La Lega Nord arretra. Da tempo era stata sdoganata da Berlusconi, ma negli ultimi anni, grazie all’intelligenza politica di Bossi, si era normalizzata e costituzionalizzata, portando su posizioni di democrazia parlamentare rappresentativa anche istanze che potevano diventare aggressive, come quelle contro le minoranze religiose e l’immigrazione.  Purtroppo c’è un mondo protestatario populista di destra pronto a intercettare questi voti: da La Destra di Storace a Forza Nuova arrivando fino al Movimento a 5 Stelle di Beppe Grillo…

Il segnale che la base leghista ha inviato al Senatur potrebbe avere delle conseguenze politiche sugli equilibri di governo?

Penso proprio di sì. La Lega e altri mondi insieme a lei si preparano ad avere le mani libere da Berlusconi e sono convinto che in futuro ci saranno delle sorprese. 

Il centrodestra a Milano può ancora sperare nella rimonta?

I giochi sono ancora aperti e lo stesso Pisapia dovrà stare attento. Se sulle ali dell’entusiasmo abbandonasse un atteggiamento moderato e sereno rischierebbe di compromettere la vittoria finale. Certo per la Moratti la corsa è in salita, non sarà facile conquistare gli elettori che al primo turno hanno scelto il Terzo Polo. E i poteri forti sono tutti dall’altra parte, le grandi banche soprattutto, frutto proprio del prodismo. 

Cambiando versante l’affermazione di Pisapia e De Magistris sposta verso sinistra l’asse dell’opposizione?
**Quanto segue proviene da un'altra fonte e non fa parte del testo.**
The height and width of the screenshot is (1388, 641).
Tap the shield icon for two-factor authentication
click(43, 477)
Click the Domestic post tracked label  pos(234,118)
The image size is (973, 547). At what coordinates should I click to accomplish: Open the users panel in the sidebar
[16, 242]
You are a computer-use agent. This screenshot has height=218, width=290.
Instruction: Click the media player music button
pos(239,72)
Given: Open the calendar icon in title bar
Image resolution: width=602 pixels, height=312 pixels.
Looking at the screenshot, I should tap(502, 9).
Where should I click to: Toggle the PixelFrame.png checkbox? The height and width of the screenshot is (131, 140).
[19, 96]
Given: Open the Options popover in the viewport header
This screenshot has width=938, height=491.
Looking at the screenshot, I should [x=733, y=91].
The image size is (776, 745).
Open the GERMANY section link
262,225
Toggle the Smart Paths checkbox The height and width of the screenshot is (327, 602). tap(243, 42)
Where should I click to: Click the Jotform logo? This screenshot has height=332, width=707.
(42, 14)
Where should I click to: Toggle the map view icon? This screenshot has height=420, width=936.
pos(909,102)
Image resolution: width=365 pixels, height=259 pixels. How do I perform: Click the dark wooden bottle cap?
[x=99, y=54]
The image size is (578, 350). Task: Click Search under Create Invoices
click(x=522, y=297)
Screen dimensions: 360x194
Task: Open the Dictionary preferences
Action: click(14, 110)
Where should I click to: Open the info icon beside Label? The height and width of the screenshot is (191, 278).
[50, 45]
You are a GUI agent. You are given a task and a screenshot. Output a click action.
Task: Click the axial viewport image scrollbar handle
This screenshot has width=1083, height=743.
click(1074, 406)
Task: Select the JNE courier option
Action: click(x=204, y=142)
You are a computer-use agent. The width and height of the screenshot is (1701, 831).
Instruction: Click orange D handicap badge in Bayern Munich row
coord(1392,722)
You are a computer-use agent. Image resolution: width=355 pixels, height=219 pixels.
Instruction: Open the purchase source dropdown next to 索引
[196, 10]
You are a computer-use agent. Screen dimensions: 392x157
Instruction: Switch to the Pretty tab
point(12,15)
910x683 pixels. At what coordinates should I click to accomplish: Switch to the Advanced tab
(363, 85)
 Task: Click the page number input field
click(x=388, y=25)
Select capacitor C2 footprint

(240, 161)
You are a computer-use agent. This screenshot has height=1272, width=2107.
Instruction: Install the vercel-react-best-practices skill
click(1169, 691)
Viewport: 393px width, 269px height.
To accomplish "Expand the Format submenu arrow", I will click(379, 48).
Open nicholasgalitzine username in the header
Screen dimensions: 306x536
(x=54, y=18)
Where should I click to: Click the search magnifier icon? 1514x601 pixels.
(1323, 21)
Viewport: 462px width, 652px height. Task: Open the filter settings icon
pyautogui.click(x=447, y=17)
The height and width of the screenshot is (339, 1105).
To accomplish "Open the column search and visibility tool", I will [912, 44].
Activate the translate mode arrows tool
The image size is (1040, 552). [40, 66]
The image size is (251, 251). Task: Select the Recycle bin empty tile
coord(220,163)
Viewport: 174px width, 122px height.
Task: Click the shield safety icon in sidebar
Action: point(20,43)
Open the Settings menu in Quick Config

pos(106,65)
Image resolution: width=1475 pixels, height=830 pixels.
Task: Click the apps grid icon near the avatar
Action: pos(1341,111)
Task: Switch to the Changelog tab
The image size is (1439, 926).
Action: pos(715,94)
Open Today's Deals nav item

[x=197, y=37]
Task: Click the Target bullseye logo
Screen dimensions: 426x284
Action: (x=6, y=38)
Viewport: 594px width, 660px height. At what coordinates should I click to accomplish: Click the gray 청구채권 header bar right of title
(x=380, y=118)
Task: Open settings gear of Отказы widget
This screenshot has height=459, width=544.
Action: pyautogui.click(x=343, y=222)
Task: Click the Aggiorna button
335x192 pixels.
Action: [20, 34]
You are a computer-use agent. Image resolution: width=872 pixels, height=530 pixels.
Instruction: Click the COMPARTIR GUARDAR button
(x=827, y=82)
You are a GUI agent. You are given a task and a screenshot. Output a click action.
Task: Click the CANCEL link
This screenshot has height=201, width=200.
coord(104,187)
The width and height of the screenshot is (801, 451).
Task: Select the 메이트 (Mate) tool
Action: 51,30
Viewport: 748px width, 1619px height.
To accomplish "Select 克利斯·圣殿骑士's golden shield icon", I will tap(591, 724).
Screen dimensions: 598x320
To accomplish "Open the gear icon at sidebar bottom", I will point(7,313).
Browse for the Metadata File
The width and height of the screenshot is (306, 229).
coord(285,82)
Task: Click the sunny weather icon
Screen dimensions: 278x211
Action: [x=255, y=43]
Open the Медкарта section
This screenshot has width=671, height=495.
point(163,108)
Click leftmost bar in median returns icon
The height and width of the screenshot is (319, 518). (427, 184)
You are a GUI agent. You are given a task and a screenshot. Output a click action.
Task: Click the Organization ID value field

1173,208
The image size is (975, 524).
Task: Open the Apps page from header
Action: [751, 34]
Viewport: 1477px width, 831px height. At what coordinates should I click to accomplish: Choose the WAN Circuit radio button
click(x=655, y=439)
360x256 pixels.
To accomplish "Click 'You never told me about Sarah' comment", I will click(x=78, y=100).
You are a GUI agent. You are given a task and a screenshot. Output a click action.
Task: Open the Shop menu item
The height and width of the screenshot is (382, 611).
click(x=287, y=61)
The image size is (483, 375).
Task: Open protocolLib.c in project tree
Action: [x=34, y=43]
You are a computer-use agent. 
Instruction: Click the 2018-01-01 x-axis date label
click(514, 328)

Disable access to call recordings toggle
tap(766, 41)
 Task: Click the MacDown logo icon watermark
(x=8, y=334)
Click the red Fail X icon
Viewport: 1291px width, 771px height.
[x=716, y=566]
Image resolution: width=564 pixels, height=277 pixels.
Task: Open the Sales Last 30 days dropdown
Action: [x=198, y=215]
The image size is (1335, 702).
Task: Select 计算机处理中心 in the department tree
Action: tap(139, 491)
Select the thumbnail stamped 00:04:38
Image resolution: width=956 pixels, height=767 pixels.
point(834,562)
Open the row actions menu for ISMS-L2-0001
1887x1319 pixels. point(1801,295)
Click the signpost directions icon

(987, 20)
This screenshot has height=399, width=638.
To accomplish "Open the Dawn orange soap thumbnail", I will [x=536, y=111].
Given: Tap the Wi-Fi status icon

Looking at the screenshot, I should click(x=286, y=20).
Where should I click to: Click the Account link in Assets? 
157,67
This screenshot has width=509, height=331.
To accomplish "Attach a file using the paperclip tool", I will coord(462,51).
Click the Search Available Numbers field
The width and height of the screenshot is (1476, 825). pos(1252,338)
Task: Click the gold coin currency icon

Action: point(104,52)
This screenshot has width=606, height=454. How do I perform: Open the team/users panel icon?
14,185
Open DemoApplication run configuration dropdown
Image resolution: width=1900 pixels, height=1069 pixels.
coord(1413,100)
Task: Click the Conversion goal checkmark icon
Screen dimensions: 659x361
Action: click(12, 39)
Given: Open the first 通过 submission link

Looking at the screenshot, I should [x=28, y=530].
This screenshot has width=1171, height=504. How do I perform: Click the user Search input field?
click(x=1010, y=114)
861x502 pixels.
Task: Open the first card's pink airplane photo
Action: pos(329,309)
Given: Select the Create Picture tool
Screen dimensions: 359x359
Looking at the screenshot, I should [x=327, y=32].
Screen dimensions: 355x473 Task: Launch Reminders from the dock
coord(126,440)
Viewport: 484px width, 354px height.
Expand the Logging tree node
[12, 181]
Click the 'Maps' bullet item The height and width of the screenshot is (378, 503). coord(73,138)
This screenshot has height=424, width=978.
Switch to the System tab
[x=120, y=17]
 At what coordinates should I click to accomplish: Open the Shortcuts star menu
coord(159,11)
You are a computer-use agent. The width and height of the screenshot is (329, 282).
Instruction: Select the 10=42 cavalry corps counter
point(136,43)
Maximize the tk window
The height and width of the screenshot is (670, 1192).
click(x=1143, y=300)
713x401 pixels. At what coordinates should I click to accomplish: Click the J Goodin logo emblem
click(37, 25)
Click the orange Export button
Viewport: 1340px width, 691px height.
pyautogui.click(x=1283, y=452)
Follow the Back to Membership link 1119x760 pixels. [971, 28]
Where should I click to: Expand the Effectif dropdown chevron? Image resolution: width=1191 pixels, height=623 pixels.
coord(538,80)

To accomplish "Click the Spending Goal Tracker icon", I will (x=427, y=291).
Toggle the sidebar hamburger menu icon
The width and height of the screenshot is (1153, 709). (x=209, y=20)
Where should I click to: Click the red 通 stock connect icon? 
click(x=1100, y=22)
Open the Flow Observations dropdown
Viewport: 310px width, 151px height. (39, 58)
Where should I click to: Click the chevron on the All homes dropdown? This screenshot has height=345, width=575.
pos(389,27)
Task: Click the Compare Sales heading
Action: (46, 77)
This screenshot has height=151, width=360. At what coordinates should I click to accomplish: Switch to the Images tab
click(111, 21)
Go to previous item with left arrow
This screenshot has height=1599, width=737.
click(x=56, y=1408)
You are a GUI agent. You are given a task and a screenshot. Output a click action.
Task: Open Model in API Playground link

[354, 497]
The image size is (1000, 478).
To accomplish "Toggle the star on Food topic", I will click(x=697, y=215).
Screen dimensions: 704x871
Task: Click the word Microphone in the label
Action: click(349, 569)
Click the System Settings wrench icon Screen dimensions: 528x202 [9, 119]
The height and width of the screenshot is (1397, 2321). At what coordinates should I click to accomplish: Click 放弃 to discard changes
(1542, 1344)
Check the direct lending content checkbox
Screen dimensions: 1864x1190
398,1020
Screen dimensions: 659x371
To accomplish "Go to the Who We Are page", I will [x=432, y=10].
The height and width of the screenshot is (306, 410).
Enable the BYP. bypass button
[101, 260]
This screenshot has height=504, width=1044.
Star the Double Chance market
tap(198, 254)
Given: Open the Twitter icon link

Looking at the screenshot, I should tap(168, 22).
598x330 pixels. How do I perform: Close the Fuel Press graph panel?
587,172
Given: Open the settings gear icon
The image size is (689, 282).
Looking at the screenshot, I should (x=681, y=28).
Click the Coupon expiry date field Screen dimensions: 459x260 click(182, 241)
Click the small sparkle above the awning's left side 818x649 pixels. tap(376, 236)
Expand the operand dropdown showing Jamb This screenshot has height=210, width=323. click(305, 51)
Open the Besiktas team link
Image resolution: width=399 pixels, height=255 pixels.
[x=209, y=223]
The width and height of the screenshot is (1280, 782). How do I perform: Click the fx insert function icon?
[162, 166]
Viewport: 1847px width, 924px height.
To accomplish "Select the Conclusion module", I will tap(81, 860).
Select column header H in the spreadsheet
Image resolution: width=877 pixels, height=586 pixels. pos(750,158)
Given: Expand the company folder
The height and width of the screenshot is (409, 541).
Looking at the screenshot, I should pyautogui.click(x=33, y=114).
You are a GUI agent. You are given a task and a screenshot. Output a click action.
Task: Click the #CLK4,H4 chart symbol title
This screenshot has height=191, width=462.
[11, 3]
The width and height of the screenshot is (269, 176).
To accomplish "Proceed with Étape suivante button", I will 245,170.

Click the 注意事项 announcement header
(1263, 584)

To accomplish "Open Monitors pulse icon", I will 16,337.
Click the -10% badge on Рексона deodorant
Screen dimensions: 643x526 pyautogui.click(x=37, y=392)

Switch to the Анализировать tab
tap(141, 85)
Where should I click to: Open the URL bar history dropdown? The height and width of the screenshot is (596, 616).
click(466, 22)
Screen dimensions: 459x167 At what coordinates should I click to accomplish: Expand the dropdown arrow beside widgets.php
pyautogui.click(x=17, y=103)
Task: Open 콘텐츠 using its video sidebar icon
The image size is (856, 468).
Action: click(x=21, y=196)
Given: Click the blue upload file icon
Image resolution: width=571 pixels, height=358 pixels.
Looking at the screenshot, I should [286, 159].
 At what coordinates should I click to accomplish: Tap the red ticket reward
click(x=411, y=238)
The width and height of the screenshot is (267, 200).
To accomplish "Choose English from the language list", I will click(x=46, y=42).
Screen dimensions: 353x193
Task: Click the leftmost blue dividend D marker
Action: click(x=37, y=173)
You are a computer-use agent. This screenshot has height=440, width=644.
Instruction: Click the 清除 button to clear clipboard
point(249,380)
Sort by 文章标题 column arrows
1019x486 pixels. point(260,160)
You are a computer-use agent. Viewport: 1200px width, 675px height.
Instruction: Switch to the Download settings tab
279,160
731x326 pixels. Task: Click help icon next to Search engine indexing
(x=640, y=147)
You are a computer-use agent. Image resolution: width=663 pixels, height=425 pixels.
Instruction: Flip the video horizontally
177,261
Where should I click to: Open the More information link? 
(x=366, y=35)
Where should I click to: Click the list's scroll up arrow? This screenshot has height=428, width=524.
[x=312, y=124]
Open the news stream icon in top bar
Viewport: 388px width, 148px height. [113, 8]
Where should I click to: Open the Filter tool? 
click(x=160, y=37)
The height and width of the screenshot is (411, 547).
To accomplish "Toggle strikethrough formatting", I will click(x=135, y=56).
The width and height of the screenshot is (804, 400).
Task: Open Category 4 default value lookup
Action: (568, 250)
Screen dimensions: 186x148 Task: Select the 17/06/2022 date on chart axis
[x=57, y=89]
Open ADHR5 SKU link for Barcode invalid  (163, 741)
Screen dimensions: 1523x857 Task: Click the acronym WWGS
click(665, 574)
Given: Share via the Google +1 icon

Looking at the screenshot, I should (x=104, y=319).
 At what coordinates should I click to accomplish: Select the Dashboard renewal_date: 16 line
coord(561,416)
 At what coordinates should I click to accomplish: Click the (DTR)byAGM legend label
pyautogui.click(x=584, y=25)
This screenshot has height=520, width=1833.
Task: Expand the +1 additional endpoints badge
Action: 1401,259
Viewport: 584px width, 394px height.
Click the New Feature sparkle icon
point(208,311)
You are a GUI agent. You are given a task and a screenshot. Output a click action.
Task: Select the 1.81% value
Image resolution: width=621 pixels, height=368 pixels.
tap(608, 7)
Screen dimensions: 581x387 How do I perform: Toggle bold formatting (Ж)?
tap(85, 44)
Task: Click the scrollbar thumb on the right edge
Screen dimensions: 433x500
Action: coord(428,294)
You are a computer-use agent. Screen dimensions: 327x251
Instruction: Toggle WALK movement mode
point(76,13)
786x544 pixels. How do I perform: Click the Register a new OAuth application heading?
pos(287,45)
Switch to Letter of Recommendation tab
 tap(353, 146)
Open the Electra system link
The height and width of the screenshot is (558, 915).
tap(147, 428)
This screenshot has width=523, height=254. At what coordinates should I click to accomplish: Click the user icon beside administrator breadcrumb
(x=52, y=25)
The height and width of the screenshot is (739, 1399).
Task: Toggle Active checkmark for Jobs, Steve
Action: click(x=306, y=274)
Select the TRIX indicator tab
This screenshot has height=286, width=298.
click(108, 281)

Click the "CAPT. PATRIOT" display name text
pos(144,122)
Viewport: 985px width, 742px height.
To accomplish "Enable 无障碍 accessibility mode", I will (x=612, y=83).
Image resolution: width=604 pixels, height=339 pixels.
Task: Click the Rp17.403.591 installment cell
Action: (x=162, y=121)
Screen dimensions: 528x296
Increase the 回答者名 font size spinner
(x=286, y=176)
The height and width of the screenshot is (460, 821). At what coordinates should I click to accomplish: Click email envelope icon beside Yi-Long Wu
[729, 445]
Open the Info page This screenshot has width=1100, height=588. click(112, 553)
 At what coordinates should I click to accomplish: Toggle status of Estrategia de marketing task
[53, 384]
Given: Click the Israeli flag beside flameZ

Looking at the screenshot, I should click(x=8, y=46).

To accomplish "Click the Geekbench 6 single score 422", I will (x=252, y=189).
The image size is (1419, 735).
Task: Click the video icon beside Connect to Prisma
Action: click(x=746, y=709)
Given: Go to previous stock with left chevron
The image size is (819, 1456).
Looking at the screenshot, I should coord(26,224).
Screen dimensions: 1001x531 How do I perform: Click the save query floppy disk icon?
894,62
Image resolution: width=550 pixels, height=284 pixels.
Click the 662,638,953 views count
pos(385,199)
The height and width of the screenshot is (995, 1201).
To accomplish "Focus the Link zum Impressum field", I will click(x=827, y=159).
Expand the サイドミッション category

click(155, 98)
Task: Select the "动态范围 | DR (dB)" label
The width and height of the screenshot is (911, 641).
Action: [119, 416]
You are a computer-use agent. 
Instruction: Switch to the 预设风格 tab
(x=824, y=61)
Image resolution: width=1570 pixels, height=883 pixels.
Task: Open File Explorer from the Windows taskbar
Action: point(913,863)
Non direi, terrei conto anche della vittoria di Piero Fassino, uno che si è schierato con forza per il sì al referendum di Mirafiori. Mi sembra in pratica che per Bersani si possa parlare di una vittoria chiara, anche al di là del risultato milanese. Nonostante la pessima amministrazione di Napoli il centrodestra non è riuscito a passare e le vicissitudini bolognesi non hanno impedito al Partito Democratico di mantenere una delle sue roccaforti. Se fossi nei panni del segretario del Pd non mi preoccuperei dell’ipotetico estremismo di Vendola, che resta comunque un amministratore, ma nel populismo di Di Pietro e dell’Italia dei valori. È quello a mio avviso il tallone d’Achille di uno schieramento che voglia davvero costruire un’alternativa credibile al berlusconismo.